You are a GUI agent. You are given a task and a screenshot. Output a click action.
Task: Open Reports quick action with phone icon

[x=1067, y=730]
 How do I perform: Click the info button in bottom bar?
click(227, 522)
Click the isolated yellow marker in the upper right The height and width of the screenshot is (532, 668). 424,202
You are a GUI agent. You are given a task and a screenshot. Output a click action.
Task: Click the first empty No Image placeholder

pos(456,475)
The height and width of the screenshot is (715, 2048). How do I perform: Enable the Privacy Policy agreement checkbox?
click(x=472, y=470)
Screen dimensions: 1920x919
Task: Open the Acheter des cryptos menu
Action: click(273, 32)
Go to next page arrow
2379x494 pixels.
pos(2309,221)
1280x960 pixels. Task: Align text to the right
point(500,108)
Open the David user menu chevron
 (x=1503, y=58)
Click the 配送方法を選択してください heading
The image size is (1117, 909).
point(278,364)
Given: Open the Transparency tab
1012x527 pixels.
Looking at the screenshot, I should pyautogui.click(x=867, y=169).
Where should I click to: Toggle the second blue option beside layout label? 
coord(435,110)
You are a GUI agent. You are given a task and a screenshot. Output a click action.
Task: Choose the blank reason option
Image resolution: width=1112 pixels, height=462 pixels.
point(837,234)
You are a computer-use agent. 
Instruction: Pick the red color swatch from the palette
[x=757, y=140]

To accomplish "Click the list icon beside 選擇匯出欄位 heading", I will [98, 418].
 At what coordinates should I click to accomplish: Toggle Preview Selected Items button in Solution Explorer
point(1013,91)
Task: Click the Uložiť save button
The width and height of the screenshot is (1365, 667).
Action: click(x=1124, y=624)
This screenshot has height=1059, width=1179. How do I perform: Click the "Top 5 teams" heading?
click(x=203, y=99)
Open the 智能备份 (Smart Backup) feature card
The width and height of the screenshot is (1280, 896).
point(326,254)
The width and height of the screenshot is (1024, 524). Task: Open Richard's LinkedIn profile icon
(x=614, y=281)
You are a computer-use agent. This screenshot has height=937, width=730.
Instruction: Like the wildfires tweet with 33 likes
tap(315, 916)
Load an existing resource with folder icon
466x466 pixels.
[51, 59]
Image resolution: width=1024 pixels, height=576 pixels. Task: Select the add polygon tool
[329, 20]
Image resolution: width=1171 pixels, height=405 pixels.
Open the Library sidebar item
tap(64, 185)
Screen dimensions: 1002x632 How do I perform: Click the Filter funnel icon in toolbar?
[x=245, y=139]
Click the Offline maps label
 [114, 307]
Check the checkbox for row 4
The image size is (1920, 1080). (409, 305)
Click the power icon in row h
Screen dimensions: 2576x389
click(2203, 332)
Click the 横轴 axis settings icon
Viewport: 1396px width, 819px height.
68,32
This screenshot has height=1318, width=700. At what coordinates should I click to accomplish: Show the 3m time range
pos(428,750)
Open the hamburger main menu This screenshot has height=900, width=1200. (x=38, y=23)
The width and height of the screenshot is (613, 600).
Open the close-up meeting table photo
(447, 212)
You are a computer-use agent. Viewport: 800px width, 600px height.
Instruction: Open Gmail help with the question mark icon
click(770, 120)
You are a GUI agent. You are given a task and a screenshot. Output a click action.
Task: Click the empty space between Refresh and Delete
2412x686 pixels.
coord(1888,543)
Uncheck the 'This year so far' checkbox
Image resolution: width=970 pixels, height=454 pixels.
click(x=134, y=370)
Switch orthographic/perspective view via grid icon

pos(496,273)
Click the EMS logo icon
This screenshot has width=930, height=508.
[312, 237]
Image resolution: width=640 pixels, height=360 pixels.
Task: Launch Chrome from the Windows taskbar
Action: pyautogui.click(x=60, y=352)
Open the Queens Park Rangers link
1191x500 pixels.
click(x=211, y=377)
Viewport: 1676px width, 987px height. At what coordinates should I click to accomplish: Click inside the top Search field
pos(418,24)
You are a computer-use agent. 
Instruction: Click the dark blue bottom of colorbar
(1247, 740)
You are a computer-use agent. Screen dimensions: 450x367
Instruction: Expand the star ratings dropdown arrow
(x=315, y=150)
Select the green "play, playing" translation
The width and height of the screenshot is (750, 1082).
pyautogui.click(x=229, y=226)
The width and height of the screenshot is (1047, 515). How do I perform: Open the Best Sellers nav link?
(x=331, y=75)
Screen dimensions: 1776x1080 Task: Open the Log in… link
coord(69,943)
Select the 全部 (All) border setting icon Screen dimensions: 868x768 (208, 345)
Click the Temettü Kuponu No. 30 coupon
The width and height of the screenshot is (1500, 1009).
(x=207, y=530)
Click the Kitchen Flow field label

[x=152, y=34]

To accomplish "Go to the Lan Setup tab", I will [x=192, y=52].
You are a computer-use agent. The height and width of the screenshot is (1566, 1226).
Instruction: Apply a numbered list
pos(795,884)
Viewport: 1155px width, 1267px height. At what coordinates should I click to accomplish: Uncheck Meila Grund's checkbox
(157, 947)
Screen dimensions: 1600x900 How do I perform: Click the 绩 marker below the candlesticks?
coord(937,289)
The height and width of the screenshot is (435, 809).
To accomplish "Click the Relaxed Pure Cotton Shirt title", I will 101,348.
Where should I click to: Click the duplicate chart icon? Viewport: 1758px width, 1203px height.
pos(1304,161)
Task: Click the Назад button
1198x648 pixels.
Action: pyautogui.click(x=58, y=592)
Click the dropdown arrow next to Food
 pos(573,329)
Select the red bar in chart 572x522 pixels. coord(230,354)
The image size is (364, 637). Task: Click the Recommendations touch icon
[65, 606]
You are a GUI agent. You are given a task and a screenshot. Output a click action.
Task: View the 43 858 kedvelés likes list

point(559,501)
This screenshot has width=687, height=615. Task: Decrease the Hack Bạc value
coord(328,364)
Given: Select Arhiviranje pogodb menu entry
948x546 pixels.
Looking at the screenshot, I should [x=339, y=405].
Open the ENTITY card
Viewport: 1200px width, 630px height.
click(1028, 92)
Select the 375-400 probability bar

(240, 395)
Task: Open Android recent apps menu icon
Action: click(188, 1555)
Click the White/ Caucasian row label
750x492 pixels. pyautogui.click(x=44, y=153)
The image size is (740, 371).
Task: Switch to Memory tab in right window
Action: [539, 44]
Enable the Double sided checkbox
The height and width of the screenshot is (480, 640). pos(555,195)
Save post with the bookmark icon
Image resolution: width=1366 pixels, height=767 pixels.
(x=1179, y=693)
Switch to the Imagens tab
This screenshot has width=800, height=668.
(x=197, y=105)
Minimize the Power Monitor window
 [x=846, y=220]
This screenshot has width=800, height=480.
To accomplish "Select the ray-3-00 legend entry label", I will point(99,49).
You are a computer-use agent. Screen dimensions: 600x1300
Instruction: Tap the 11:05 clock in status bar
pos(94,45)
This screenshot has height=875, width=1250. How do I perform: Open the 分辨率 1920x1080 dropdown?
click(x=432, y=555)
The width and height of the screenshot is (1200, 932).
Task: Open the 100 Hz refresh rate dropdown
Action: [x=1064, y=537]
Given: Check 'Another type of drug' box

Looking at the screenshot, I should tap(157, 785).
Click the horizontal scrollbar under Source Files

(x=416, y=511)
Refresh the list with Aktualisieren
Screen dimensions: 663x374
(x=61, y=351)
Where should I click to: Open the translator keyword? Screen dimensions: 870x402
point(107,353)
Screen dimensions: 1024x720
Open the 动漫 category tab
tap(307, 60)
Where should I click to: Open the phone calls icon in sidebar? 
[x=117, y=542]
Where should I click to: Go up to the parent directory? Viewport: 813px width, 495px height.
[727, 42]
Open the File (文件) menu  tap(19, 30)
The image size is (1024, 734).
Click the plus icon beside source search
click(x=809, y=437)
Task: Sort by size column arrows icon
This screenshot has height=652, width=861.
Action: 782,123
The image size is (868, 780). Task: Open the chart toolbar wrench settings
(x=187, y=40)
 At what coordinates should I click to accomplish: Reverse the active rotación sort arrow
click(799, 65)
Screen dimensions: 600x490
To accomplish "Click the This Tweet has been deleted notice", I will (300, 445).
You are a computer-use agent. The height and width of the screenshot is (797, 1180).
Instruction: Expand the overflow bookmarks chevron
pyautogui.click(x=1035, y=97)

== What this task involves ==
Restate, word for word and with nothing added, the lines from the beginning of the records above through the line that contains "Given: Open the Transparency tab".

== Solution to the exercise ==
You are a GUI agent. You are given a task and a screenshot. Output a click action.
Task: Open Reports quick action with phone icon

[x=1067, y=730]
 How do I perform: Click the info button in bottom bar?
click(227, 522)
Click the isolated yellow marker in the upper right The height and width of the screenshot is (532, 668). 424,202
You are a GUI agent. You are given a task and a screenshot. Output a click action.
Task: Click the first empty No Image placeholder

pos(456,475)
The height and width of the screenshot is (715, 2048). How do I perform: Enable the Privacy Policy agreement checkbox?
click(x=472, y=470)
Screen dimensions: 1920x919
Task: Open the Acheter des cryptos menu
Action: click(273, 32)
Go to next page arrow
2379x494 pixels.
pos(2309,221)
1280x960 pixels. Task: Align text to the right
point(500,108)
Open the David user menu chevron
 (x=1503, y=58)
Click the 配送方法を選択してください heading
The image size is (1117, 909).
point(278,364)
Given: Open the Transparency tab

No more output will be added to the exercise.